息詰まる清掃

小学校という所は、よく無意味なスローガンを立てたがる。「廊下は静かに右側を歩こう」などと朝会で力説していた教務主任が、その日の昼休みにはバタバタと走りながら職員室に向かう様はとてもバカバカしい。

 

自分が通っていた小学校では、掃除は毎日決まった時間、全員が取り組むものだった。班ごとにそれぞれ担当の場所へ行き、クラスによっては「月曜日は○○さんが雑巾、火曜日は××さんが雑巾」などと、こと細かく役割分担をしている所もあった。

 

この掃除中のスローガンとして「みちすじ」というものがあった。これは、掃除中に守らなくてはいけないことの頭文字を集めたものである。

 

「み」は「みじたく」

「ち」は「ちんもく」

「す」は「すみずみ」

「じ」は「じかん」

 

"すみずみ"と"じかん"は、それぞれ隅々まで掃除しよう、時間いっぱい掃除をしようというもの。時間はまだしも、このスローガンを胸に抱え、隅々まで丁寧に掃除をした人間は果たしてどれくらいいたのだろうか。

 

"みじたく"は少しめんどい。我が校では掃除中、三角巾を着用する義務があったのだ。忘れた者は、担任の先生に借りなくてはならない。それでも意地の悪い先生は貸してくれないこともあった。皆、頭が白無地やらバンダナ模様やらで覆われて掃除をしている中、ひとりだけ黒髪を晒すのは、街中を裸で練り歩くのに等しいであろう屈辱感があった。

 

"ちんもく"。

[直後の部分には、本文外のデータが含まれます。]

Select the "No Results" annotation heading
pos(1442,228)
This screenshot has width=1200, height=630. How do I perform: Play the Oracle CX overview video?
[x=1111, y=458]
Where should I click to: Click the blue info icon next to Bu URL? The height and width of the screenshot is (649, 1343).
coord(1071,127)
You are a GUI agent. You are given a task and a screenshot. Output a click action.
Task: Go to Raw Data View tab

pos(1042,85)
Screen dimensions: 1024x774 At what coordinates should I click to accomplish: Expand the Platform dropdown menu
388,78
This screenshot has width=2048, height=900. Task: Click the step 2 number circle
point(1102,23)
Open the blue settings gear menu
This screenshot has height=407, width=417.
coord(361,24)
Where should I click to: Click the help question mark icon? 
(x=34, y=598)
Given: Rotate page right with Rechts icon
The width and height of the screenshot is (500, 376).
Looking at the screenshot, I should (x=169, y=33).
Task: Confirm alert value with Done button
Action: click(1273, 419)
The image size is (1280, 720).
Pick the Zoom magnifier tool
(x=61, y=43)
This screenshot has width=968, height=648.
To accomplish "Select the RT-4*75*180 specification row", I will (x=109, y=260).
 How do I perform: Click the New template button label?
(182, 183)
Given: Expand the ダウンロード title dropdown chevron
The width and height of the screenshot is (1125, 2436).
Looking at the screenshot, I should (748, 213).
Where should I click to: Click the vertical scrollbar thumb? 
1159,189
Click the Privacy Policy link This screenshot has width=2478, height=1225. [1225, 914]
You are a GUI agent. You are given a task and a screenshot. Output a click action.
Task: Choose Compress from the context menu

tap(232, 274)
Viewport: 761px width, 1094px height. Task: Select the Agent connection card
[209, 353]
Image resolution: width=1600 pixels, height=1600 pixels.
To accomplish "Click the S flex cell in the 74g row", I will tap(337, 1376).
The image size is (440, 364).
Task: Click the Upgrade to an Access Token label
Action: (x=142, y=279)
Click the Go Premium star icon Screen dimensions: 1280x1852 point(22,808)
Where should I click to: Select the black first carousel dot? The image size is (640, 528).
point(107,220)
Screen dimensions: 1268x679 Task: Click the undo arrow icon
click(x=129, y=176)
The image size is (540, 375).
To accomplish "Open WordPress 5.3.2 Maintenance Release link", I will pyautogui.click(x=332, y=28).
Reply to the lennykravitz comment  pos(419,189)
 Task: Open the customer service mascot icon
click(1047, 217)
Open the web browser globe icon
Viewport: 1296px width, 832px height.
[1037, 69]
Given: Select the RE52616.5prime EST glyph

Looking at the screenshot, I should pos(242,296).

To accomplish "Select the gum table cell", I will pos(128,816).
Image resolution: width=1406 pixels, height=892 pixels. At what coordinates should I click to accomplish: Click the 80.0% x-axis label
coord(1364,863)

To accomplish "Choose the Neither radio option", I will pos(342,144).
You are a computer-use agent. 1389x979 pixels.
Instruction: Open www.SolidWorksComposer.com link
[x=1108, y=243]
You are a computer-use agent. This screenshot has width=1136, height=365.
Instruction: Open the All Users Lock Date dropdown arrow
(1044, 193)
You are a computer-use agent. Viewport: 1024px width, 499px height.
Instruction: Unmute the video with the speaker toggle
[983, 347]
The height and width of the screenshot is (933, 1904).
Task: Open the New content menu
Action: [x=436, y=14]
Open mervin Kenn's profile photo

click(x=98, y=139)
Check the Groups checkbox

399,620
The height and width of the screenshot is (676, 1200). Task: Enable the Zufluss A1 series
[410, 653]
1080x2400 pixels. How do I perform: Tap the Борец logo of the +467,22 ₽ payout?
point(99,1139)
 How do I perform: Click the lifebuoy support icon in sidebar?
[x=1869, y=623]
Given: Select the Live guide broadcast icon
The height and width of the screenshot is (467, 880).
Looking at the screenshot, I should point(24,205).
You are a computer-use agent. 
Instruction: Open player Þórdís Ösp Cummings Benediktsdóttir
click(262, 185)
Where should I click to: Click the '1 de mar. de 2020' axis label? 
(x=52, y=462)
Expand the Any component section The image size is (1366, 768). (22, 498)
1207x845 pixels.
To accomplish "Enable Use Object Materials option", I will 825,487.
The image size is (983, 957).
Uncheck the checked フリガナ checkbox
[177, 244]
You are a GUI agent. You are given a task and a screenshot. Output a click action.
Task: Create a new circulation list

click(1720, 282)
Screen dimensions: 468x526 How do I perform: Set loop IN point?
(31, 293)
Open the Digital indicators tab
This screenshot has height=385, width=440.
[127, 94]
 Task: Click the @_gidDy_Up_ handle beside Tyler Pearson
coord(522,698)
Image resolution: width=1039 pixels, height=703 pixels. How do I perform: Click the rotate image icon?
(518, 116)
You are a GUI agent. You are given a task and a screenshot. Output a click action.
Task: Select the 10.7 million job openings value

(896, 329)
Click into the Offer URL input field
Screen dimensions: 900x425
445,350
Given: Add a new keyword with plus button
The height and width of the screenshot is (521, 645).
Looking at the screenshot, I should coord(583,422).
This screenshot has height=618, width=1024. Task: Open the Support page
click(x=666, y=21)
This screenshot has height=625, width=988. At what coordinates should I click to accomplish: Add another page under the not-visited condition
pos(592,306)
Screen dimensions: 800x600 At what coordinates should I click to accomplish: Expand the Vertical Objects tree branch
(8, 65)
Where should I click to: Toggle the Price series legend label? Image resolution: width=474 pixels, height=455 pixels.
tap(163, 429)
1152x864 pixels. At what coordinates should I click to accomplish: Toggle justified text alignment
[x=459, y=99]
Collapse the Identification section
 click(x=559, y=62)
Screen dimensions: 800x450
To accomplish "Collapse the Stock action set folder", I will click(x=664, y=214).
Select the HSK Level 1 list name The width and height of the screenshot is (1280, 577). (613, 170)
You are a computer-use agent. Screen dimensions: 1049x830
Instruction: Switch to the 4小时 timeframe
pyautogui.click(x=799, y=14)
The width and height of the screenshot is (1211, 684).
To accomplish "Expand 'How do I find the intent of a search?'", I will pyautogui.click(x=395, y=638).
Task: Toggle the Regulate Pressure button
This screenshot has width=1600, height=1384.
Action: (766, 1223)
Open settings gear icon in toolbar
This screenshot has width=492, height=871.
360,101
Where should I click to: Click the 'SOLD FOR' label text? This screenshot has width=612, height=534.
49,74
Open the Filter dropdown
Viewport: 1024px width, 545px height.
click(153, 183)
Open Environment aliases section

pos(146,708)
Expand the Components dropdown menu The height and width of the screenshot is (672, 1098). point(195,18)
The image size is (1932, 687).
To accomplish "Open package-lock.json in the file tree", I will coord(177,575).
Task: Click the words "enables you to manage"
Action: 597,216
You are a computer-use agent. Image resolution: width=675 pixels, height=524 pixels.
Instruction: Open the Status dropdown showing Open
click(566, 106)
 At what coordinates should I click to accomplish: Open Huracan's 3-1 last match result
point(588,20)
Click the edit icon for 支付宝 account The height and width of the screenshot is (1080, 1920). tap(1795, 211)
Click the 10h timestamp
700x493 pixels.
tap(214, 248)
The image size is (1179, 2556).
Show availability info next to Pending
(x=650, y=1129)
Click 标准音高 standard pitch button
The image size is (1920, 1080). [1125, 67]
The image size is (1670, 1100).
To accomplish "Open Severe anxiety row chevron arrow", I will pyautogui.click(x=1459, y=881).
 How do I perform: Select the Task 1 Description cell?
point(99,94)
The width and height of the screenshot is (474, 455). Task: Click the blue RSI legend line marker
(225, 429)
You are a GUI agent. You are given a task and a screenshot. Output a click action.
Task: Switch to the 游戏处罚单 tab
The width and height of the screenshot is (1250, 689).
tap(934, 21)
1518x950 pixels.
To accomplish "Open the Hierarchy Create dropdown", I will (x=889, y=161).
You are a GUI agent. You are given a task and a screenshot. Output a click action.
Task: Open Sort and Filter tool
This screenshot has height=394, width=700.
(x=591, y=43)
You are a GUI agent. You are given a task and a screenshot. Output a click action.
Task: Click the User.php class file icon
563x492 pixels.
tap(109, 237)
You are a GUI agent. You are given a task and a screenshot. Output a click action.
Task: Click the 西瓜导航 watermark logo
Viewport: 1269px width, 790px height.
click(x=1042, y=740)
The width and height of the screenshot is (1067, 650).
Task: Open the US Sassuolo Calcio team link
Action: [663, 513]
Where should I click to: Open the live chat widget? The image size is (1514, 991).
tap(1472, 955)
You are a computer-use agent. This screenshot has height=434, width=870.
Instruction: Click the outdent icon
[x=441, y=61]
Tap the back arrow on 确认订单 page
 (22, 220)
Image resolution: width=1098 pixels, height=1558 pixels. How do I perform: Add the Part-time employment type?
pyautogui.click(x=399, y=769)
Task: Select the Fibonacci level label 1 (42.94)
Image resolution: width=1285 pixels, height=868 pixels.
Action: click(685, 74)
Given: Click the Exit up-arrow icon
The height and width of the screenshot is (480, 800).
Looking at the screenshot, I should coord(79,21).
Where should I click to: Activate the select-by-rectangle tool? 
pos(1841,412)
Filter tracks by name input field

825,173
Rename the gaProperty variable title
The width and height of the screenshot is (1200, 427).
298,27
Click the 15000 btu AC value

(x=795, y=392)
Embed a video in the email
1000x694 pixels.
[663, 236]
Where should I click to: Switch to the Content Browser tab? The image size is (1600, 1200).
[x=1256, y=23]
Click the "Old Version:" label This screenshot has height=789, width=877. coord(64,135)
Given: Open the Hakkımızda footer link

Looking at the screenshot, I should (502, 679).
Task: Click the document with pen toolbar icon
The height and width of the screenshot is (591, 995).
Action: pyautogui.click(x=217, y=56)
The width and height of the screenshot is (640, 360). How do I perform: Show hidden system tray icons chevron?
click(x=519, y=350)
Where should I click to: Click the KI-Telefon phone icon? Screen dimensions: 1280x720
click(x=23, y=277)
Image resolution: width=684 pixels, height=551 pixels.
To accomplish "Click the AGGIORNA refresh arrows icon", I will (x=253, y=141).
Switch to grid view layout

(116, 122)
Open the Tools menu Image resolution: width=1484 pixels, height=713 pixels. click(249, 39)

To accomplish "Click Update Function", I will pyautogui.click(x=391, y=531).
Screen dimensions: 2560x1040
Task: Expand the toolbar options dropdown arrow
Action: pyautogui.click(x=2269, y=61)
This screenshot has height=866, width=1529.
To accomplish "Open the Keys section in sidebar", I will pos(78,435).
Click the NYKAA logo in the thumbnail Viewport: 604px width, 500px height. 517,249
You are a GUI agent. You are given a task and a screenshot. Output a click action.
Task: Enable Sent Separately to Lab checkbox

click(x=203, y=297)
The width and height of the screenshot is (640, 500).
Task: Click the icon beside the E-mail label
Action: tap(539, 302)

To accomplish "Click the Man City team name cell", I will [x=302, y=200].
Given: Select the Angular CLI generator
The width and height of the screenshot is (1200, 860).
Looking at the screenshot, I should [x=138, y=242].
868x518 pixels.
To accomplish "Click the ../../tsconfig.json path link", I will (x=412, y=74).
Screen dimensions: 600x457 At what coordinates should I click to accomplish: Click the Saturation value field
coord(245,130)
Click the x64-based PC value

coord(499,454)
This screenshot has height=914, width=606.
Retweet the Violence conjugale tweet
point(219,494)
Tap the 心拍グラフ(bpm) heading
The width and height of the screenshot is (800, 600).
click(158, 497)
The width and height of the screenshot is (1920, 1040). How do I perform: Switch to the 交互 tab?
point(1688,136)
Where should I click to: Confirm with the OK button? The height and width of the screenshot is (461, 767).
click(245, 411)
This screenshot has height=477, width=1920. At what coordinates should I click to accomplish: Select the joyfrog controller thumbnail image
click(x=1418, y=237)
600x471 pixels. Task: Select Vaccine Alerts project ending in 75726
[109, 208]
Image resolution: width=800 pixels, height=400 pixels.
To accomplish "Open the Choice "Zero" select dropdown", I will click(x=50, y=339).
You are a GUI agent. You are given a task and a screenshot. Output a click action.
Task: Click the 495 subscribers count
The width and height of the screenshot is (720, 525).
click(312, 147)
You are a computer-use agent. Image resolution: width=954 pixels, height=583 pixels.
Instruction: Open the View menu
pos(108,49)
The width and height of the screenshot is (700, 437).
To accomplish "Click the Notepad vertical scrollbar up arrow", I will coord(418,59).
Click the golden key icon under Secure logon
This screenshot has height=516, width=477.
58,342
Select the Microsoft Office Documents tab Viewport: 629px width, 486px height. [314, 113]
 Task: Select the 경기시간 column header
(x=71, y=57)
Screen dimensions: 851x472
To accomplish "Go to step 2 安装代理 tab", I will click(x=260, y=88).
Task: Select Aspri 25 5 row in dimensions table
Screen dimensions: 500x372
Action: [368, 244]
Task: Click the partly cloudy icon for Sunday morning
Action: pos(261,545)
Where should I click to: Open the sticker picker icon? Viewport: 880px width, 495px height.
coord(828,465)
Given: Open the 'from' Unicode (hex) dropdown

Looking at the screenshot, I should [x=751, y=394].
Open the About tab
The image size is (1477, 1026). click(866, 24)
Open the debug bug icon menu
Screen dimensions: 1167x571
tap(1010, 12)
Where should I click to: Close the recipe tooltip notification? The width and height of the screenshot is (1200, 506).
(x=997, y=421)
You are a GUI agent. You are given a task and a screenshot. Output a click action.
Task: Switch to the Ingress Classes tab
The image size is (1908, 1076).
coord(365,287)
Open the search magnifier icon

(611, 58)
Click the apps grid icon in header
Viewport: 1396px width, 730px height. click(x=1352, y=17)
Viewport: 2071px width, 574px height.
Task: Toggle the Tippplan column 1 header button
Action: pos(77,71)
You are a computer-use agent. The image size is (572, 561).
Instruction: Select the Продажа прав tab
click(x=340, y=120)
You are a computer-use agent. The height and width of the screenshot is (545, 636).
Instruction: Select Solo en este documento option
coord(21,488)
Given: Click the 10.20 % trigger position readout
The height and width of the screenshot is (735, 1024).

何よりもどれよりもコレが一番の厄介者である。掃除中は決して声を発してはならないという、刑務所のような掟があったのだ。教員はこれを「無言清掃」と勝手に名付け、4つのお約束のうちコレに一番力を入れていた。掃除中に無駄話をしている児童がいると、どこからともなく教員がササッと現れ叱られる。

 

掃除中は「おもちゃの兵隊のマーチ」が流れていた。3分クッキング用のアレンジではなく、クラシックの原曲だ。優雅な楽曲に包まれながら皆が黙々と清掃をするという、どこかの宮殿のような光景であった。しかし、自分が小3か小4のとき、「集中力が削がれるから」というバカみたいな理由で曲は廃止になった。こうなると残るのは"サッサッ"とほうきで掃く音と"…キュッ"という、マヌケな水拭きの音だけである。

 

小学生というものは誰しもが正義マンになりたがる。「ちょっとこれ捨ててよ」などと誰かが言うと、「あっ!お前喋ったー!」とこうくるわけである。「お前だって今喋ったー!」と返されると「これは注意だもーん!」などと、注意ならば大声を出していいというルールを勝手に作り上げる。こうしたくだらない小競り合いはやがて周りを巻き込んだケンカとなり、班員全員が担任に叱られるのがオチである。

 

この無言清掃は自分が通う中学にまで伝染していた。自分が住んでいる所は市のはずれのド田舎なので、小学校と中学校の距離が異常に近いのだ。おまけに、他の小学校と混ざることなく、引っ越したり私立中学に行くお友達以外はそっくりそのまま同じメンバーで中学校生活を送るのだ。なので、小学校の音楽祭の日にわざわざ中3が赴き、小学校の校歌を歌うという非常に身内ネタ臭い行事があった。思えばあの時、中学に入ってからこっちに転校してきた子はとても気まずい思いをしたことだろう。

 

このようなふざけた環境の為、中学の教員が小学校に来たり、逆に小学校の教員が授業参観の如く中学に来ることは稀にあった。いつ頃から中学でも無言清掃を徹底していたかは不明だが、少なくとも自分が小学校低学年だったときはそんな四字熟語は存在しなかったらしい。が、自分が中学に上がった際には、「開け朝読書・響け歌声・励め無言清掃」などと一大スローガンになっていた(確かこんなだったけどなんか違うような…。同じ中学の方、見てましたらご一報を。)

 

中学では三角巾の代わりに、制服が汚れるので掃除のときは全員体育着に着替えていた。言葉だけ聞くと面倒だが、なんの事はない。ほとんどの人が制服の下に体育着まで着ているのだ。男も女も、下に体育着を履いているから平気でうんこ座りしたり股を広げて座ったりして、品がない。さらに、夏場の暑い日などは制服を脱いで体育着で座学まで受けていた。

 

高校生になってから、高校の清掃指導のいい加減さと同時に、今までの無言清掃の無意味さに気付きとても驚いた。約9年間、「掃除は黙ってするもの」と洗脳されていたが、よくよく考えてみれば黙って掃除をすることになんの意味もない。黙ってやろうが喋りながらやろうが真剣にやるヤツは真剣にやるし、やらないヤツはやらないのだ。今までやってきた事をバカバカしく感じた自分は「とりあえず真面目にやってるフリはする人間」から「掃除をせず、挙句担当の先生と談笑して掃除の時間を終える人間」に成り下がったのである。